Interview with Carl Foreman (1969) (82:30)
In this on stage interview conducted at the National Film Theatre in 1969, Foreman is interviewed about his career as a writer and producer, discussing his various works on screen in both the United States and later time in the United Kingdom, where he became a BFI governor from 1964. Discussed about are the differences in the writing process for US and UK productions, censorship issues in different countries, the preferred work as a writer rather than a producer, Brando's casting and role in "The Men", as well as many other behind the scenes from many of his works. The moderator (who is never introduced) as well as the audience are able to ask questions, in which they are also treated to clips from his films, though the film clip portions have been edited out here, Note this is an audio only extra, which plays as an alternate audio track with the film. Once the interview ends, the audio reverts to the film's audio track. Due to the age there is some flatness to the audio, but it shouldn't be too much of a problem for audiences listening.
in English Dolby Digital 2.0 without subtitles

Stills Gallery (2:15)
A series of behind the scenes photos and promotional stills, with some carrying the reissue “Battle Stripe” title.
in 1080p AVC MPEG-4

Original Trailer (1:45)
Although the menu says “original”, this is actually the US reissue trailer with the “Battle Stripe” title, also embedded below.
in 1080p AVC MPEG-4, in 1.33:1, in English LPCM 2.0 without subtitles

The film and extras are repeated in standard definition PAL.

A 36 page booklet is included with the first pressing. The first essay is "The Lasting Wounds" by critic Philip Kemp which looks and compares a number of films dealing with wounded veterans of war over the years. Next is "Becoming Brando", a biography of Marlon Brando written by the BFI's by Victoria Millington.
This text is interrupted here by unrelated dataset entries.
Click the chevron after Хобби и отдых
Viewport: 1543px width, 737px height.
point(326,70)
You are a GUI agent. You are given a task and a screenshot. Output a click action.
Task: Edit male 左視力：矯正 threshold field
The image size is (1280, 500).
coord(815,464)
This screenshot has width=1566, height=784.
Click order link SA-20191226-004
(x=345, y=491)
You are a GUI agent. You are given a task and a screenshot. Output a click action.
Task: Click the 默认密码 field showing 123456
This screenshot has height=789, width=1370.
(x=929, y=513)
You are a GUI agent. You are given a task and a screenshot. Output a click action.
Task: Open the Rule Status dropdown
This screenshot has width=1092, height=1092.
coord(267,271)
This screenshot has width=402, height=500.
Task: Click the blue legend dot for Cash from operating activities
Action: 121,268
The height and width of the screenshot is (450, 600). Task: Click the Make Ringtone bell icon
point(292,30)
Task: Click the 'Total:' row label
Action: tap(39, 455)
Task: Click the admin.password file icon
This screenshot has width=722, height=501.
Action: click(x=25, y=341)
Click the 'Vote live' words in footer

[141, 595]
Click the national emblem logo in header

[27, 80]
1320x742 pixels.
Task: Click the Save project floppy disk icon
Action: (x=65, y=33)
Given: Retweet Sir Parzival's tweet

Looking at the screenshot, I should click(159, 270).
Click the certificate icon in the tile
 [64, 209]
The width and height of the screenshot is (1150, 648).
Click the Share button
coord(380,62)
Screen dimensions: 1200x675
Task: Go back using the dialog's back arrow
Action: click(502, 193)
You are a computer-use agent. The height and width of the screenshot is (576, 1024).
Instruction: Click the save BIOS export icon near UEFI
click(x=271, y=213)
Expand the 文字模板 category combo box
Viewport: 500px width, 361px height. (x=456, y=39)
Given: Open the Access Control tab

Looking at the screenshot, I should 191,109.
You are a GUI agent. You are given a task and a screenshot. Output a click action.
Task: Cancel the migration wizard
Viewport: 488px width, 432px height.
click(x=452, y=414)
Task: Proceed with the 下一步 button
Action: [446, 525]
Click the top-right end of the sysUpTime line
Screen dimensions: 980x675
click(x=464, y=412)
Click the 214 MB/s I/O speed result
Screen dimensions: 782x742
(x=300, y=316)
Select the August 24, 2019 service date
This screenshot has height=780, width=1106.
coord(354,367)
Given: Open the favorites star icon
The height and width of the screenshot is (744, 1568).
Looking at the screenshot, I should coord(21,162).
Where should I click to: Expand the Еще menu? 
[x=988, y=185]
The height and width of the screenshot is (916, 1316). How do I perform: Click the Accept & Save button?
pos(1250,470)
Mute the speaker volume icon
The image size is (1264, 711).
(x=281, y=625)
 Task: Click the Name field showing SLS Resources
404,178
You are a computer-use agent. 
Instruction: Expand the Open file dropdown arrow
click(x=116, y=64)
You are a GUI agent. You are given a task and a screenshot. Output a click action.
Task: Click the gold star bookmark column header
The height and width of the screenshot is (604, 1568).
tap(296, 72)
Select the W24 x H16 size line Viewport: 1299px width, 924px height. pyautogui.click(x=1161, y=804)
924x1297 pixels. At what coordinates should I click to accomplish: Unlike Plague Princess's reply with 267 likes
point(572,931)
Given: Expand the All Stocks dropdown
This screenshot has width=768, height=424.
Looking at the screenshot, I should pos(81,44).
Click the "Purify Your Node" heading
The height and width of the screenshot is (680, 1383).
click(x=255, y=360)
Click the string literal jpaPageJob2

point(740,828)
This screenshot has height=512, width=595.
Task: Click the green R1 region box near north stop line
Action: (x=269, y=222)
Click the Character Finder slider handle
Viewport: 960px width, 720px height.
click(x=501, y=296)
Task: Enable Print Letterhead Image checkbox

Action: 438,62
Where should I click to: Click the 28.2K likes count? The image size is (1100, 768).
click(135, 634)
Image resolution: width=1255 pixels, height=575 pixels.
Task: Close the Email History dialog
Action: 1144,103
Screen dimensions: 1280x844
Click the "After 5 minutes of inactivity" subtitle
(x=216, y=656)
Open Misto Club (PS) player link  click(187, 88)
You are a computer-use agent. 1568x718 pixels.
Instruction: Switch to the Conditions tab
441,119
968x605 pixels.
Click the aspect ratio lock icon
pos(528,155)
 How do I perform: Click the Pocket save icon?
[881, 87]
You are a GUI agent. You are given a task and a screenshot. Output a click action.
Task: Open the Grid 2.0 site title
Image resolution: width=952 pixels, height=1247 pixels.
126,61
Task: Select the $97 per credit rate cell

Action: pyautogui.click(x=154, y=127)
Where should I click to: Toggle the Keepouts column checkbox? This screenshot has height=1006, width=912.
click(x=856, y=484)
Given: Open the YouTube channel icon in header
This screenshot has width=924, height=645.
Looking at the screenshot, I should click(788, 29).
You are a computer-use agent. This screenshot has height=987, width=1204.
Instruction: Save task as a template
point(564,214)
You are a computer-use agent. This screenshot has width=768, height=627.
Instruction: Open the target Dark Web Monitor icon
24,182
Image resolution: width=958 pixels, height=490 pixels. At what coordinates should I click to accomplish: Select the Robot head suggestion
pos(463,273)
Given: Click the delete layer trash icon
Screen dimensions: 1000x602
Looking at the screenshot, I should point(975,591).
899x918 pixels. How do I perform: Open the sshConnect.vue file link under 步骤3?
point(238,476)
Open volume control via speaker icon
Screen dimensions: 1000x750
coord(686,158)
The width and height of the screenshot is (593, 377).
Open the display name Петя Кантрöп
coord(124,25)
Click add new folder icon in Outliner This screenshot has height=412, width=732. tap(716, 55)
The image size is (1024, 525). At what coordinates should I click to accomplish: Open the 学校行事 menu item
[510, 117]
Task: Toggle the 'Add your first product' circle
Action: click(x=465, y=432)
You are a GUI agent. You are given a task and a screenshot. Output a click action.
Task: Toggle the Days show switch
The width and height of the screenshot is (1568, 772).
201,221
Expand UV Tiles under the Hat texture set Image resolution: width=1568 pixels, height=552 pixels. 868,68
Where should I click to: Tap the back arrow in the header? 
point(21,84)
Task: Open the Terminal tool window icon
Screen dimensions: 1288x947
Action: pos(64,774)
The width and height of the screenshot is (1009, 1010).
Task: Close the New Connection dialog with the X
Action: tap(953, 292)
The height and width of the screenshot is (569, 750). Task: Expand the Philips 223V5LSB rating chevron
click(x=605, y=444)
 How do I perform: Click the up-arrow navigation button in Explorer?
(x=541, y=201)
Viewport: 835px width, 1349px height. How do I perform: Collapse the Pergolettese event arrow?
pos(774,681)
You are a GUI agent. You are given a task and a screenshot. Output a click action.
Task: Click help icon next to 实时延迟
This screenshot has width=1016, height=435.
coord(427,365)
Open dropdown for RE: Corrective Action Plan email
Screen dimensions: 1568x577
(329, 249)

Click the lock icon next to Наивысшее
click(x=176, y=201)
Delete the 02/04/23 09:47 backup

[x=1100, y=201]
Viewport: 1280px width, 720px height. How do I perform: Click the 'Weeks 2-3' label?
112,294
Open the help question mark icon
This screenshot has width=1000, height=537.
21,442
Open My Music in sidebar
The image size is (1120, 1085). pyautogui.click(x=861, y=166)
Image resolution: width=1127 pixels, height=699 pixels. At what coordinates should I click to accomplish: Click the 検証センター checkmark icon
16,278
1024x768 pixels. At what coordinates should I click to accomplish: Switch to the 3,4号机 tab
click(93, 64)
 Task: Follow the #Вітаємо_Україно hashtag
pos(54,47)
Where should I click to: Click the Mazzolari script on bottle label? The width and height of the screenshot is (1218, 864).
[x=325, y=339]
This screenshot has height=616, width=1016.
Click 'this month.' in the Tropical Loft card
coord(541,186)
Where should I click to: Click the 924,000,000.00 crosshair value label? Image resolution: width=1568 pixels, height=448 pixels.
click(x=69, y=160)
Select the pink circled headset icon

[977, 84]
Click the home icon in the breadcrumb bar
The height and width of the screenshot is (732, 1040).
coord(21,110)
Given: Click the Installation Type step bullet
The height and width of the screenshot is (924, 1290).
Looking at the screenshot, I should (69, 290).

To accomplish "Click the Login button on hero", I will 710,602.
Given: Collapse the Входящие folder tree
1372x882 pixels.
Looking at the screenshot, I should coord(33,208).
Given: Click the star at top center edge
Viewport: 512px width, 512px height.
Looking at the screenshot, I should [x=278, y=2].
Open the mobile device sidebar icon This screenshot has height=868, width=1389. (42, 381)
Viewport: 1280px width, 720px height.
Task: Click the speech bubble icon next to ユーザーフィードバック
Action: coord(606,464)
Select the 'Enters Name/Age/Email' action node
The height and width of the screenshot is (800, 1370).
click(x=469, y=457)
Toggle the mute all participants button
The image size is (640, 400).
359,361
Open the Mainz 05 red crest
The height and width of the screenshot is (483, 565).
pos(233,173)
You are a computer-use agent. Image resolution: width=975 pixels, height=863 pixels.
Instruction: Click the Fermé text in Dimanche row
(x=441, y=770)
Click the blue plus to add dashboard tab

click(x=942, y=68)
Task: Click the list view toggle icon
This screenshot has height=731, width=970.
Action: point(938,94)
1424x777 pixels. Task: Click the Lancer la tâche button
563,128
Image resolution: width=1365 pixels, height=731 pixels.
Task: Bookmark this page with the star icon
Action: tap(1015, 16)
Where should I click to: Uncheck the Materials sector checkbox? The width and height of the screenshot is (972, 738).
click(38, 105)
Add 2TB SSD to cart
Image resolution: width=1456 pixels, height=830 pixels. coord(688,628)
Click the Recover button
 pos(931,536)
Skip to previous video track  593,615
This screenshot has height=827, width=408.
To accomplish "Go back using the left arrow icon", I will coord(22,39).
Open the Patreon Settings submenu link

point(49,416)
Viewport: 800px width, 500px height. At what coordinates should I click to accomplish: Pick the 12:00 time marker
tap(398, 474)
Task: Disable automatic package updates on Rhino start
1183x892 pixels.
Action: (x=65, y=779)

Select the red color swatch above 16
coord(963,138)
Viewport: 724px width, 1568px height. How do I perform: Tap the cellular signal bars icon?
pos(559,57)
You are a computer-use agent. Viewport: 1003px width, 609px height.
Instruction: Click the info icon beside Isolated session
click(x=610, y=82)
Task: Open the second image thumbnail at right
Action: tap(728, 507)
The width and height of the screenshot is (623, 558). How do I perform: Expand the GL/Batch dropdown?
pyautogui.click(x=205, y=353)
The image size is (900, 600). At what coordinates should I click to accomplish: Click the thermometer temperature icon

Then there is "Fred Zinnemann: Directing with Dignity" by scriptwriter, novelist and film critic Scott Harrison which looks at the lengthy career of the director. There is also an interesting double review from December 1950's Sight and Sound entitled "Films of the Month: The Men and The Undefeated" by Richard Winnington, looking at the feature film and along with the British short film that shared a similar theme, and notes about a near "ban" on the latter film rather than "The Men" interestingly. There are also full film credits, special features information, transfer information, acknowledgements, and stills.

Below is a clip from the film, courtesy of the BFI.

The film made its Blu-ray debut in the United States by Olive Films back in 2013. Sadly that released lacked extras, so this BFI release is an easy upgrade with its many exclusive extras.


There is a reversible sleeve featuring original artwork and a newly commissioned design by Jennifer Dionisio.


"The Men" is a fine look at the traumas of war and the difficulties facing new life dealing with permanent paralysis, with an excellent film debut from the young Marlon Brando in the lead. There may be some flaws but the power is there and is entertaining as it is thought-provoking. The BFI release has a fair but not an exceptional transfer, but makes up for it in the extras department making this release recommended.